Tan expressed gratitude to Yeary for his “commitment to Intel,” as the company announced Barratt is set to move into the independent chair role after the May 13 annual meeting. “Reinventing Intel is a disciplined, multi-year effort,” Yeary said, highlighting momentum on Intel 18A and 14A—those are Intel’s next-gen chipmaking processes. Barratt cited “significant steps to strengthen its financial position,” and Intel noted it has brought on four new independent directors since 2024. Intel Corporation
Jay Goldberg at Seaport Securities didn’t mince words, calling Yeary’s exit “long overdue” and faulting Intel for “a lot of bad decisions” during his board tenure. He sees Barratt’s move up as a positive step, saying, “Lip-Bu’s biggest challenge is changing Intel’s culture and professionalizing the board will help that a lot.” Intel, once the leading U.S. chipmaker, lost ground after missing the smartphone surge and slipping behind Taiwan Semiconductor Manufacturing Co in manufacturing, Reuters noted. Reuters
Board chairs aren’t chip designers; their influence is all about pressing management on deadlines and budgets. Intel, for its part, is working to shed its reputation as a sprawling conglomerate, aiming instead for a streamlined, engineering-focused operation.
Intel’s manufacturing push is a direct challenge to leading contract chipmakers like TSMC—an effort to attract outside business. On the product side, the company remains in a tight contest with AMD for PCs and servers. Nvidia, for its part, continues to dominate when it comes to AI data-center chips.
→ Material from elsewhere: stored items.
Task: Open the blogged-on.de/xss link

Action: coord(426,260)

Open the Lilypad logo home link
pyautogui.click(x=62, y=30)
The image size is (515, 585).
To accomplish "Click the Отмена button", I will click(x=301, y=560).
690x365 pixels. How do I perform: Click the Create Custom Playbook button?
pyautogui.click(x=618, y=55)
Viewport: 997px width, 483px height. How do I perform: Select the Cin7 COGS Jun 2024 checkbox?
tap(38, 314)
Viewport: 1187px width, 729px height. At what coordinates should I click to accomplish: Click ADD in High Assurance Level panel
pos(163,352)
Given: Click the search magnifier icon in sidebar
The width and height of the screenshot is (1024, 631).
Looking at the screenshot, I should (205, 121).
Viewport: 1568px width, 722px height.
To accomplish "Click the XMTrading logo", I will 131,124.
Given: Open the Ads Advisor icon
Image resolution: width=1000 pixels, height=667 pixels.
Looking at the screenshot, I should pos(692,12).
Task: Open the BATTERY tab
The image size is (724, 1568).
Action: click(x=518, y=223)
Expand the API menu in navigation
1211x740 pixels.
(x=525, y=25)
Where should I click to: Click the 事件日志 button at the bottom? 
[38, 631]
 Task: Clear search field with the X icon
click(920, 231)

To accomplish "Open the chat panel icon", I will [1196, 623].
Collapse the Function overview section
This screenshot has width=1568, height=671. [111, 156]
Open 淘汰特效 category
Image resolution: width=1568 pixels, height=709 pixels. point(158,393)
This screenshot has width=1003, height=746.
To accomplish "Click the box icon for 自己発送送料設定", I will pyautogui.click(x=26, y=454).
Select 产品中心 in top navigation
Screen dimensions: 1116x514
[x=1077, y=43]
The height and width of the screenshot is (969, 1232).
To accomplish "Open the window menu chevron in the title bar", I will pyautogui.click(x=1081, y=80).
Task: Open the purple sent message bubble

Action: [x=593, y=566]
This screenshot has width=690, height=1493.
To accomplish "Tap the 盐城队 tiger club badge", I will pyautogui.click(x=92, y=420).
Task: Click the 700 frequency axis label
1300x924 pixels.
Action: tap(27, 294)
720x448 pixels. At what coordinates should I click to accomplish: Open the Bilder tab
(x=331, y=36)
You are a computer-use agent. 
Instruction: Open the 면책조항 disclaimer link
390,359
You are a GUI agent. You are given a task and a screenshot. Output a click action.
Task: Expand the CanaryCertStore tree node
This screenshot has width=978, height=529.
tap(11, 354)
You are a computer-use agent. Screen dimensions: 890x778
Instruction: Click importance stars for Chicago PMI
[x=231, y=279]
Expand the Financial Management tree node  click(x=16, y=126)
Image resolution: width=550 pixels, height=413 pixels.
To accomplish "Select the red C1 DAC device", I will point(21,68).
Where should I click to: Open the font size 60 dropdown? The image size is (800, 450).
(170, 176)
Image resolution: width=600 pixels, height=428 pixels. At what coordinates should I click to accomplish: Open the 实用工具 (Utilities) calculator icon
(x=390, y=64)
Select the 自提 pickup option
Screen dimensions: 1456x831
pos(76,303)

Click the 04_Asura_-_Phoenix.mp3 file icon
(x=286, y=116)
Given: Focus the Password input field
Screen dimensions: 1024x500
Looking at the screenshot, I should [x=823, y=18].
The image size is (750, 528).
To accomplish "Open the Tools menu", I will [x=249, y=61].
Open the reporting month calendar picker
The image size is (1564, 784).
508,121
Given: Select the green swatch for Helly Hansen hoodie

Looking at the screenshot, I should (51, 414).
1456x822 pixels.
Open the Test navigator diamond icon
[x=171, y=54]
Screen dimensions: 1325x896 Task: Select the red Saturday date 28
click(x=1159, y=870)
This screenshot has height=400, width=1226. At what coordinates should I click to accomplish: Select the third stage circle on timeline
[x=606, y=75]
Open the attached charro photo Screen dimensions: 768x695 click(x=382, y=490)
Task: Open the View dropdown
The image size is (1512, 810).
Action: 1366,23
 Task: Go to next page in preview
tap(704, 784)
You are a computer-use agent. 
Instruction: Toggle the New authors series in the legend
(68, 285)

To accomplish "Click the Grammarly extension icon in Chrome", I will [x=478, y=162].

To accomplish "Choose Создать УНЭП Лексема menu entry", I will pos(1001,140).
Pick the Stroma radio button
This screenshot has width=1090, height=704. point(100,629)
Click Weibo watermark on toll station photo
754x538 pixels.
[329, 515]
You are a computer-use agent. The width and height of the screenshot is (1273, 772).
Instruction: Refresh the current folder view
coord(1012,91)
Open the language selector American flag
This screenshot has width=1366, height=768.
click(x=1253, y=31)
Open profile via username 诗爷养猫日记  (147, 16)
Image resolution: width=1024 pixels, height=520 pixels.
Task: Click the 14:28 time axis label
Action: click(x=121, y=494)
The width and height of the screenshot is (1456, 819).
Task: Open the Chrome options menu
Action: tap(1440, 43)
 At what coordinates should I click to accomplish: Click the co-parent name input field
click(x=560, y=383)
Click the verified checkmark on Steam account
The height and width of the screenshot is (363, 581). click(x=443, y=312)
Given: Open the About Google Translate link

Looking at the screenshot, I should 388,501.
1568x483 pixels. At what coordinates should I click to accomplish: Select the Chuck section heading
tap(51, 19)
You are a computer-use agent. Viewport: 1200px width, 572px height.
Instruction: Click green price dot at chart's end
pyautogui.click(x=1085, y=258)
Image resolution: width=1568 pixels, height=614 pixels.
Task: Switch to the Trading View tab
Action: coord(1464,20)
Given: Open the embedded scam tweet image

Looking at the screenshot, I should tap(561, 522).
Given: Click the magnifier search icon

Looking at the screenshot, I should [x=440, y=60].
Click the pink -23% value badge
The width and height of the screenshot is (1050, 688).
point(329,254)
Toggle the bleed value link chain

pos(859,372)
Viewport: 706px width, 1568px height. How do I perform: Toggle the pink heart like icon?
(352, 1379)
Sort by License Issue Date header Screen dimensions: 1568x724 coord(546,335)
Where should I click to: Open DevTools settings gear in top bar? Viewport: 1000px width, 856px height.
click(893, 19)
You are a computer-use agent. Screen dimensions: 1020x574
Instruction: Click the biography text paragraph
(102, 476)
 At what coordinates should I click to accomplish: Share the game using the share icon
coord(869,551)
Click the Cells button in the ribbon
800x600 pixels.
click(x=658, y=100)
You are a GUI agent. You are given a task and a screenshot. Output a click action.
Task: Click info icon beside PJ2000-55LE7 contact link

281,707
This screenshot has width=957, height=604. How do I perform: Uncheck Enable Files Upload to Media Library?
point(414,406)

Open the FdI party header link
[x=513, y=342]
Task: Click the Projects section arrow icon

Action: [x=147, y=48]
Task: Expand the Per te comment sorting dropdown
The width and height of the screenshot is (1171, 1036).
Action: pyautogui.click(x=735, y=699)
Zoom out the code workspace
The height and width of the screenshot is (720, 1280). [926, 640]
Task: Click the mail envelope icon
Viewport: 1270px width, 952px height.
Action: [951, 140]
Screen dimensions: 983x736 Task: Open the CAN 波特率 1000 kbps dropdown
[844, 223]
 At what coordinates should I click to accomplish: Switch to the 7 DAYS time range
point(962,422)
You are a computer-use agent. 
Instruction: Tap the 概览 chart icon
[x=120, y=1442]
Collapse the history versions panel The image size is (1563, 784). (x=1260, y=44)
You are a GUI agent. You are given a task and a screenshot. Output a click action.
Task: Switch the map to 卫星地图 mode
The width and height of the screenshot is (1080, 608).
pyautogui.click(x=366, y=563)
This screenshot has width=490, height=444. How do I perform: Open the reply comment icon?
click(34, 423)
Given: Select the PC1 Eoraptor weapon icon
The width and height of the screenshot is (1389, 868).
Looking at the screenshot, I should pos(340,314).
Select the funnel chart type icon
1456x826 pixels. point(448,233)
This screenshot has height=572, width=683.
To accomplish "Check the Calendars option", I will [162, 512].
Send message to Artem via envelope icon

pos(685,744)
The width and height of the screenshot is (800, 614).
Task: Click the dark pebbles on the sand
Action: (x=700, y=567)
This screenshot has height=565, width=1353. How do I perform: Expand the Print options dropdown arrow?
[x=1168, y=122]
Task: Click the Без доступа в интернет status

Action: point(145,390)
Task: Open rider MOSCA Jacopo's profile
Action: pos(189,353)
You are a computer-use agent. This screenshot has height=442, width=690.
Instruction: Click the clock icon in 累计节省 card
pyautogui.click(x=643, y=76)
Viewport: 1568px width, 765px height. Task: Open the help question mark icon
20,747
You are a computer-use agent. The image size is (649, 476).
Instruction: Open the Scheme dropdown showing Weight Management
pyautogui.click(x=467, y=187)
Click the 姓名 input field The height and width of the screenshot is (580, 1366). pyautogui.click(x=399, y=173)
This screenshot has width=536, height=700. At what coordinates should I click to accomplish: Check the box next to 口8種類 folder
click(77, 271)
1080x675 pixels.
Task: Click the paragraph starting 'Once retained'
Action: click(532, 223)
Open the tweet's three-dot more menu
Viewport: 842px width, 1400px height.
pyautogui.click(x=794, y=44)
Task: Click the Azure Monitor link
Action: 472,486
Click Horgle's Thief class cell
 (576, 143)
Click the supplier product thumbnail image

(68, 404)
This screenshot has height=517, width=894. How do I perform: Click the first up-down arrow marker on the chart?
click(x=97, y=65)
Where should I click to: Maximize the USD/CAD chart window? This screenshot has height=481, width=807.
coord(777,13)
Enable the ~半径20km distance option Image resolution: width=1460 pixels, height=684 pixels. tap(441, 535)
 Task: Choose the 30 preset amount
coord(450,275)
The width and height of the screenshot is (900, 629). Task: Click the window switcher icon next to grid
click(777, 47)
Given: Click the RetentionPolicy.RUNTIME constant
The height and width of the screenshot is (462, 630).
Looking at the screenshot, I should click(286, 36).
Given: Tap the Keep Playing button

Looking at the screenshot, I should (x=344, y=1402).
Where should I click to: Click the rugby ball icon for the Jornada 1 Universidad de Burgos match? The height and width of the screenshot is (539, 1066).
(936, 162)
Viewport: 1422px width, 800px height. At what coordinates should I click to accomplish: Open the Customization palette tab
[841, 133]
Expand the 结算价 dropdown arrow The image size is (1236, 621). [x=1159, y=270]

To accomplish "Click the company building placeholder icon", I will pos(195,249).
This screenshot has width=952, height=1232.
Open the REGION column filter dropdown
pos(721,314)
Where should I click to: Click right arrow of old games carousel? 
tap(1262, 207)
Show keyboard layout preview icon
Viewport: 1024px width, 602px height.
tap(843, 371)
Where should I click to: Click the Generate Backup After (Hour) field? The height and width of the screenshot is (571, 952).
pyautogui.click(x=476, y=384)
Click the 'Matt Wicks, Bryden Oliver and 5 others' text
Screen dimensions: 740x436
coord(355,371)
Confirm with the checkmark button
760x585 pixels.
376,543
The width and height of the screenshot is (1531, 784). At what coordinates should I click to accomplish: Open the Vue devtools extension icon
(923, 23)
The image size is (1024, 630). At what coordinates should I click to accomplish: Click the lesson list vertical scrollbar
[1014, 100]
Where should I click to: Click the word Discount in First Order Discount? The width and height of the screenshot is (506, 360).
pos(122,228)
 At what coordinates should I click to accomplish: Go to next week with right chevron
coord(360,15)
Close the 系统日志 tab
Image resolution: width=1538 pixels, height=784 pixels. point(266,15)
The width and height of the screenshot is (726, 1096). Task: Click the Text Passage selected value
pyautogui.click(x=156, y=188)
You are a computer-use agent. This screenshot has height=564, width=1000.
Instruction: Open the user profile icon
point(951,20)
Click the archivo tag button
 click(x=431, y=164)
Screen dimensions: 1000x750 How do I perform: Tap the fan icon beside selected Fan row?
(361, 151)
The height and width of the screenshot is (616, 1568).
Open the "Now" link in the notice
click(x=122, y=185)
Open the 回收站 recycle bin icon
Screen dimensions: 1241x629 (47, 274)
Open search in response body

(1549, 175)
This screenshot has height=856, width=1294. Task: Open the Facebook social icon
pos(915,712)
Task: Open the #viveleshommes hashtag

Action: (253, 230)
When it comes to Intel’s foundry push, the execution is what really counts, not just the catchphrases. “Yield”—that’s the percentage of usable chips a production line actually delivers—has the power to sway margins well ahead of any process gaining wider traction.
Still, just swapping out board members won’t address lagging process tech or sluggish demand. Should Intel slip on its manufacturing goals or struggle to attract major foundry clients, all that spending could end up weighing the company down instead of helping.
Yeary stays on as chair up to the handover following the annual meeting. Barratt steps in with a mandate that looks straightforward: maintain Intel’s turnaround and keep the board sharply focused.
Investors are zeroed in on whether a new chair will actually mean tougher calls on capital, hiring, and product focus. Intel’s real story isn’t happening in board meetings—it’s still unfolding in its fabs and chip rollouts.